#### [Task description]
Convert the part of the listing from the line containing "Select the diagonal" through the line containing "(x=12, y=11)" into a two-column CSV with the header input,output. Each row should hold one text in input and its answer in output, with every field in quotation marks and any line breaks replaced by spaces.

#### [Data]
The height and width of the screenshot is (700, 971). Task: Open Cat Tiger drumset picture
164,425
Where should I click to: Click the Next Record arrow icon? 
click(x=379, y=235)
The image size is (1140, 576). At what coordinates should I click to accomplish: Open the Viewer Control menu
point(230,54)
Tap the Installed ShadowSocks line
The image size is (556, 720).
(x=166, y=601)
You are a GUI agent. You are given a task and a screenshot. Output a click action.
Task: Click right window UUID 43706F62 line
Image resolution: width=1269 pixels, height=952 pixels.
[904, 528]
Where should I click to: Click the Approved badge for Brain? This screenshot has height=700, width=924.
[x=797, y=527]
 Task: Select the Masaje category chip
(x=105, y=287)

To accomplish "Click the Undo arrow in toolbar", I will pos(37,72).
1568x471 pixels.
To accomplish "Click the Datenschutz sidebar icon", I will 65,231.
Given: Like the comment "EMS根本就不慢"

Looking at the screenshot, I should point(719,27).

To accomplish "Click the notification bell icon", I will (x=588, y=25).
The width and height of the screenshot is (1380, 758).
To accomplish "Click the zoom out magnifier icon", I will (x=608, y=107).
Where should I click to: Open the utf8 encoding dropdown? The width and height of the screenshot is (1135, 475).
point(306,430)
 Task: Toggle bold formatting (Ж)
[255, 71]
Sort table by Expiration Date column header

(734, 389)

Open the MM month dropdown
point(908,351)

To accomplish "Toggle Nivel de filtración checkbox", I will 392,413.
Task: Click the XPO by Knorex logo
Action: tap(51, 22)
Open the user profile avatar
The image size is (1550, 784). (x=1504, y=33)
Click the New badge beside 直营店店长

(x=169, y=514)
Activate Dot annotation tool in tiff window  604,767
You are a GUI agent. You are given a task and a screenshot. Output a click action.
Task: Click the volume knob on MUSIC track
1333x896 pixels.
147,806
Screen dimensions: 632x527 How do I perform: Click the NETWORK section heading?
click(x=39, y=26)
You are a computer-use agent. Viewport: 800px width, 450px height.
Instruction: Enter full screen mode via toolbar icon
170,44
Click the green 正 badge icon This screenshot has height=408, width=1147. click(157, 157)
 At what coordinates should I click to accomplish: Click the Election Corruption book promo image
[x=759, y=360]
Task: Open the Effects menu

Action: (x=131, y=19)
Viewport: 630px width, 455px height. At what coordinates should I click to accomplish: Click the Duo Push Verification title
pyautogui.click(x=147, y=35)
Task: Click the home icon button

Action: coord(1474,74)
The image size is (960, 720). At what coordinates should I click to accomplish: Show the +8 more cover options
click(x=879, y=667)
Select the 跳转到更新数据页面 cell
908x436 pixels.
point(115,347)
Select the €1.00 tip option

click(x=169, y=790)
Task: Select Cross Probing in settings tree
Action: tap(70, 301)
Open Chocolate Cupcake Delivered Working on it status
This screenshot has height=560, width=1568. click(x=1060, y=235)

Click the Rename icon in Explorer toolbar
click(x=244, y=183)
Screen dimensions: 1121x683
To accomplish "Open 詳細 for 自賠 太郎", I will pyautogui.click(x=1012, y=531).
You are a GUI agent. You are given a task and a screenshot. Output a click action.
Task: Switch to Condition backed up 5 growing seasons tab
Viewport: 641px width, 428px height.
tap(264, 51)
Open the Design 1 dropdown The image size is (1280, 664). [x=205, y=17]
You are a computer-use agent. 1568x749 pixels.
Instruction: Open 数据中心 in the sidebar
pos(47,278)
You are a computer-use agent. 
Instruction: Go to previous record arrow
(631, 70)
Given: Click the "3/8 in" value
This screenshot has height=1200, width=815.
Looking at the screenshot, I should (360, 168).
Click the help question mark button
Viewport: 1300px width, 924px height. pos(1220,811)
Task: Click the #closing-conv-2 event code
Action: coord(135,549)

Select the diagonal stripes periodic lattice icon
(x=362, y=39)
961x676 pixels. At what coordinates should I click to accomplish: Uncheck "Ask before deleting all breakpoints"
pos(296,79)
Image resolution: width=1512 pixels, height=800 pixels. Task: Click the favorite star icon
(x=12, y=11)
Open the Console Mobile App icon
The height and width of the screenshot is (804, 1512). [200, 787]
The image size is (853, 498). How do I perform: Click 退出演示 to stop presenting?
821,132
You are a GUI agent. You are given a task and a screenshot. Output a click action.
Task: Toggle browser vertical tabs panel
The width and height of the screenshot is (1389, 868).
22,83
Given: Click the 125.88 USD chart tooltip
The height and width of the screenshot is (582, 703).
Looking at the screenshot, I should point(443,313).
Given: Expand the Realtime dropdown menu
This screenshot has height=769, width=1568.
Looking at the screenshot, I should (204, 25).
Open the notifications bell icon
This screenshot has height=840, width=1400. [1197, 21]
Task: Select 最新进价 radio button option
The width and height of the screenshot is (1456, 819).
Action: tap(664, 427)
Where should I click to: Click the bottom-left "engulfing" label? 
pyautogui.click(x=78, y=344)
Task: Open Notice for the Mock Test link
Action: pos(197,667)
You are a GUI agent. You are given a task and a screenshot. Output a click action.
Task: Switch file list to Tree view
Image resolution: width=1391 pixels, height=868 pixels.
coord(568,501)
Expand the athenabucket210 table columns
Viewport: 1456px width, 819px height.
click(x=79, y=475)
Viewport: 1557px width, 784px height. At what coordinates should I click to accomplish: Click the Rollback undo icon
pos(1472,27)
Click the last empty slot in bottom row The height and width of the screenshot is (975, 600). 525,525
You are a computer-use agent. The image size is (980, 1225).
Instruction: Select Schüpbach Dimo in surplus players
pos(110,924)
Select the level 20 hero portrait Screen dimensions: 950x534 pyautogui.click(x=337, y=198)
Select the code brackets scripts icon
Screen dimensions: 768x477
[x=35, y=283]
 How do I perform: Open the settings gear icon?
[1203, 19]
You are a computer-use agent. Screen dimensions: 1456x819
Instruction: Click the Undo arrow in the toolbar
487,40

#### [Solution to this problem]
input,output
"Select the diagonal stripes periodic lattice icon","(x=362, y=39)"
"961x676 pixels. At what coordinates should I click to accomplish: Uncheck ""Ask before deleting all breakpoints""","pos(296,79)"
"Image resolution: width=1512 pixels, height=800 pixels. Task: Click the favorite star icon","(x=12, y=11)"